• **AIM OF THE TASK**: From the entries below, copy every line where the string "filter" appears.

BEGIN

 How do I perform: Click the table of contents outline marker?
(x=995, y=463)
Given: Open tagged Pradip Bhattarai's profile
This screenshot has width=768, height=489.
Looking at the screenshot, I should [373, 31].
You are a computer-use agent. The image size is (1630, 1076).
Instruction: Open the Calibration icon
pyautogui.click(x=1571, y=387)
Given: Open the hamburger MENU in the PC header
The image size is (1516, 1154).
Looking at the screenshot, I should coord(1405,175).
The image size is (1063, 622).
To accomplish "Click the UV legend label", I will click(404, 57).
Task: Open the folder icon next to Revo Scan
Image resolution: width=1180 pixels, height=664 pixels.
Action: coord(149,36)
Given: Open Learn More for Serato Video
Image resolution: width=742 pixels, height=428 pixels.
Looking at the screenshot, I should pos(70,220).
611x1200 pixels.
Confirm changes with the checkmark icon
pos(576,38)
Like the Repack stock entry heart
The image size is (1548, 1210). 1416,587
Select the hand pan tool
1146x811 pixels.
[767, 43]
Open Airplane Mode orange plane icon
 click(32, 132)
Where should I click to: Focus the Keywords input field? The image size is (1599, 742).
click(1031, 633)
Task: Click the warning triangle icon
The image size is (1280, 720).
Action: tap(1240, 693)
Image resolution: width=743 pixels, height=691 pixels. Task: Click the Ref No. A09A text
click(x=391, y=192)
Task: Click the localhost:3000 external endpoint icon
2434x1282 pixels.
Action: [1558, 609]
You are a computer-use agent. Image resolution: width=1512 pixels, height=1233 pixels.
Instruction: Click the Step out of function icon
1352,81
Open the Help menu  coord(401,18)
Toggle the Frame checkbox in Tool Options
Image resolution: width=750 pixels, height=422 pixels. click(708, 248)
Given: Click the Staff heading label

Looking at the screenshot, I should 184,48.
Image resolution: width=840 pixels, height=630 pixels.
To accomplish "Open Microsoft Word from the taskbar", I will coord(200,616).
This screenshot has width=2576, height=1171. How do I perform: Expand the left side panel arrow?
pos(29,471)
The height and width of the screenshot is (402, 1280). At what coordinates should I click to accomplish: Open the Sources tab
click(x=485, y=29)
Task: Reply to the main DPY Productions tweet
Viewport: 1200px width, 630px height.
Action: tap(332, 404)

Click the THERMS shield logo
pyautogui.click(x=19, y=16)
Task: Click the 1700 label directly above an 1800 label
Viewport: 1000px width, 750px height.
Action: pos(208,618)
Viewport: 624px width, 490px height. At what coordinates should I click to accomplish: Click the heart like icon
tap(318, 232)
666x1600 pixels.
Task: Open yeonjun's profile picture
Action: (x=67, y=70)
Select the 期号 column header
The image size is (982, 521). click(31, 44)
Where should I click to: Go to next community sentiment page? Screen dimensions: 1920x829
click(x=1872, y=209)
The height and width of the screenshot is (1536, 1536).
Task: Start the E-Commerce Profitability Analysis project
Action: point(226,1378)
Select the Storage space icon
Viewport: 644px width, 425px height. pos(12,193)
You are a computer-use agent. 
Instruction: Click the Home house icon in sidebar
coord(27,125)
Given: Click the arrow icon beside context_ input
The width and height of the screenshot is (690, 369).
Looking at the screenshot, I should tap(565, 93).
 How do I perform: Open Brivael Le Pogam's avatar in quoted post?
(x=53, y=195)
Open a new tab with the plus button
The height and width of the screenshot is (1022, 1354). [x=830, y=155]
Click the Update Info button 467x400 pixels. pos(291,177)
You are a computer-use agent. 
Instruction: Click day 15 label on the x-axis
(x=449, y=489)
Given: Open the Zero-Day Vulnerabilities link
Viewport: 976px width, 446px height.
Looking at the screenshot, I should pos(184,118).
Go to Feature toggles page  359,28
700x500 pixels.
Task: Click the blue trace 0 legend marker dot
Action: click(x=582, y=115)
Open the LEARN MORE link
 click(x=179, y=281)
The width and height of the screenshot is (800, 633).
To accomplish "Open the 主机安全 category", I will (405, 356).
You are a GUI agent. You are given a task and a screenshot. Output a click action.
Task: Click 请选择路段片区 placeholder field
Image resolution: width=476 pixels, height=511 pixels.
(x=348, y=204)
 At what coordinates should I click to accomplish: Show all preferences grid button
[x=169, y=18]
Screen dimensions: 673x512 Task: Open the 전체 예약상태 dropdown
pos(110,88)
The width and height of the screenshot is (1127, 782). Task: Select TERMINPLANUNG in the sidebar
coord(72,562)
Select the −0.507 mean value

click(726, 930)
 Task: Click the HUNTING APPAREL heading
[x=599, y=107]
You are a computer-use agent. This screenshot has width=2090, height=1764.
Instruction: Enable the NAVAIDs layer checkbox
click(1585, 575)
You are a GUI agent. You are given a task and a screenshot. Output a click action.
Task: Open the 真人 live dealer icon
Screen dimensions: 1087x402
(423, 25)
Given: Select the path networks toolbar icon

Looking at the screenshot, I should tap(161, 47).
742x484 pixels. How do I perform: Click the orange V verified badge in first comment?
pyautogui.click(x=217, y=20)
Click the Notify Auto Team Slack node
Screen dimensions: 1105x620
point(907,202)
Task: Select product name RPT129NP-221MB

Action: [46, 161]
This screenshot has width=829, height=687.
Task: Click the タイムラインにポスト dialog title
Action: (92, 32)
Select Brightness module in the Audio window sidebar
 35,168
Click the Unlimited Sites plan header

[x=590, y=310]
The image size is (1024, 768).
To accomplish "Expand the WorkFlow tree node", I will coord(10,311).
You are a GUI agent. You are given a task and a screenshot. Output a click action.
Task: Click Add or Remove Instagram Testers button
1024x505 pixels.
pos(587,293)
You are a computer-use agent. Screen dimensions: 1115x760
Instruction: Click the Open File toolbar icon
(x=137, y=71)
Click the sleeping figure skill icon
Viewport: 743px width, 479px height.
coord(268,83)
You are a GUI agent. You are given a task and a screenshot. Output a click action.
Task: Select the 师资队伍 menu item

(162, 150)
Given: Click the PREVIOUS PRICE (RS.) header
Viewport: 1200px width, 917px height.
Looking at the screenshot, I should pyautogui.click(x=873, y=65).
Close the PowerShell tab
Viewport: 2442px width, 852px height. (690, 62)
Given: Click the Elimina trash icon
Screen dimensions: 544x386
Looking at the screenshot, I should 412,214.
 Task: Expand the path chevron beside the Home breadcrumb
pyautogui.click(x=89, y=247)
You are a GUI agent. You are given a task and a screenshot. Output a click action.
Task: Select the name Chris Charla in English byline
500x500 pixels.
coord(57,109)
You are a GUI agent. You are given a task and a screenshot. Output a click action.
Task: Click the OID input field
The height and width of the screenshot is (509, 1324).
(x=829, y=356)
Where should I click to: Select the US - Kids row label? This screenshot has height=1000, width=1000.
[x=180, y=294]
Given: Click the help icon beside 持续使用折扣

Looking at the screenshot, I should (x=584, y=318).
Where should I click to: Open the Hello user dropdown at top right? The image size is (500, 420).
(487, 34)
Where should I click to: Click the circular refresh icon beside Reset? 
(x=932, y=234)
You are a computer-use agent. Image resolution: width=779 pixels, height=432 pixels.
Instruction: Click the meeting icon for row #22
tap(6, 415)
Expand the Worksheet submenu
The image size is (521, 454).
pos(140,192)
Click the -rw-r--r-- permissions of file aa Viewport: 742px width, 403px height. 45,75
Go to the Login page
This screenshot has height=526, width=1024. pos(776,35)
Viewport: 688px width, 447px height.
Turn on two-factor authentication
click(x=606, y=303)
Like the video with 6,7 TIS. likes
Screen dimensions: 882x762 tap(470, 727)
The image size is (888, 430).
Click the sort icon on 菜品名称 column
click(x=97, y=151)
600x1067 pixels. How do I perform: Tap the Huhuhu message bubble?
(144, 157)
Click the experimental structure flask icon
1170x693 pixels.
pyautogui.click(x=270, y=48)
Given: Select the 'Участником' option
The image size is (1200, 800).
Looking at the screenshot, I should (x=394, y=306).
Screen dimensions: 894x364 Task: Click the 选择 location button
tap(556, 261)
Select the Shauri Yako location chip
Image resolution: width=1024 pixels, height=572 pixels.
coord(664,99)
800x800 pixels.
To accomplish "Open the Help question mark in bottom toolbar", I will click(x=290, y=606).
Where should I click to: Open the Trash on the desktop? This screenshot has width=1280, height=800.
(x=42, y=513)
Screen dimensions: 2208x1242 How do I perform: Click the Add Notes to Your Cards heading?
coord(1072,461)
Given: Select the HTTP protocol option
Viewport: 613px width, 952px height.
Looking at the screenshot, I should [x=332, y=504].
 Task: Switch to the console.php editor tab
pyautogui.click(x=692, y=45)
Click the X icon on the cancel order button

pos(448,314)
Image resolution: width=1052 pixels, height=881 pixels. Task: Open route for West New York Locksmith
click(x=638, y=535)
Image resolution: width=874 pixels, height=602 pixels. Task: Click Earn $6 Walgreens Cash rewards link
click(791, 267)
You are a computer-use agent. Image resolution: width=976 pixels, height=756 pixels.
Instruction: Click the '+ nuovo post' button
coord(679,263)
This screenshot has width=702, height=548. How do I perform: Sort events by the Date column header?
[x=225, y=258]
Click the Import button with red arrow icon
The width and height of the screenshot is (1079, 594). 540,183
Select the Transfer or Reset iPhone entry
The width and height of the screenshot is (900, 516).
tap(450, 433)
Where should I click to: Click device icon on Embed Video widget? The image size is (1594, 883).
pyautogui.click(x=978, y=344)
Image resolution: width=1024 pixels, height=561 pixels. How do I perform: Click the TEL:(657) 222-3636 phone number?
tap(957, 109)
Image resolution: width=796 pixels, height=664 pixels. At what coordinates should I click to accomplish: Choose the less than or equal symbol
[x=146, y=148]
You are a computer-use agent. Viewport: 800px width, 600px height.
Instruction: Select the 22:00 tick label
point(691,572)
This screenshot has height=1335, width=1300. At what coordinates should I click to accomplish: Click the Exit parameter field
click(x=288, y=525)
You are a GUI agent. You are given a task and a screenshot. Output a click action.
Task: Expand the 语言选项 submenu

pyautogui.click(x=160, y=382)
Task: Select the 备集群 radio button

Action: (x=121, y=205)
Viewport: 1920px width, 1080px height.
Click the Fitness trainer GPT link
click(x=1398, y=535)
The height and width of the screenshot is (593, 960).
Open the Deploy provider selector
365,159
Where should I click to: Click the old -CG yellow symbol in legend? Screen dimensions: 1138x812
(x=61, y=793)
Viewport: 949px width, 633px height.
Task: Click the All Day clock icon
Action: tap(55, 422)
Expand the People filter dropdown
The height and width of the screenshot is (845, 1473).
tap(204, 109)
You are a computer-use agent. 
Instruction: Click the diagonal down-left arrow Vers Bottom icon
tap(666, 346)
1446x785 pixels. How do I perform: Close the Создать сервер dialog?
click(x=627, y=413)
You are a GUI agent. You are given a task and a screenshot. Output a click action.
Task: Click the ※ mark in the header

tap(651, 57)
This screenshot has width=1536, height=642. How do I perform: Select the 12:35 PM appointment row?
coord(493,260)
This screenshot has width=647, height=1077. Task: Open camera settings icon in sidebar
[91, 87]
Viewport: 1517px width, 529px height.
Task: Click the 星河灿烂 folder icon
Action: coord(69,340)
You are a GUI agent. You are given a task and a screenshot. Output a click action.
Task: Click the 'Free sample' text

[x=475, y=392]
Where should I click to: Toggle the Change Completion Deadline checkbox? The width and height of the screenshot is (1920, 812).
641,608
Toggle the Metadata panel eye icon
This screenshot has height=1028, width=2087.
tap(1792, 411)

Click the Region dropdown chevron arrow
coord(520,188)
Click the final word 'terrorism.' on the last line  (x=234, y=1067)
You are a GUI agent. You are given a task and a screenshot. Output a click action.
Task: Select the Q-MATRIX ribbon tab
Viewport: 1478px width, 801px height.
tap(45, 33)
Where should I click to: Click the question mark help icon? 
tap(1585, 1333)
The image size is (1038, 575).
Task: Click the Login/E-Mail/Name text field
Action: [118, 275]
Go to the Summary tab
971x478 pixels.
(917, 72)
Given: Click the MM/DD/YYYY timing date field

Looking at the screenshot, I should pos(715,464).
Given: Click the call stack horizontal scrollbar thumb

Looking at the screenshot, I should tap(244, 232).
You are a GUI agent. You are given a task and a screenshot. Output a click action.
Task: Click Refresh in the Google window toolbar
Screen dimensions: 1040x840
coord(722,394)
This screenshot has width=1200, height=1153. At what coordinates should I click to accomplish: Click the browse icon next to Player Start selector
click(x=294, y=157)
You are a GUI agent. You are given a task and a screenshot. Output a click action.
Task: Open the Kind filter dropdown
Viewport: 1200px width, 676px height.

END

• **ANSWER**:
Expand the People filter dropdown
Task: Open the Kind filter dropdown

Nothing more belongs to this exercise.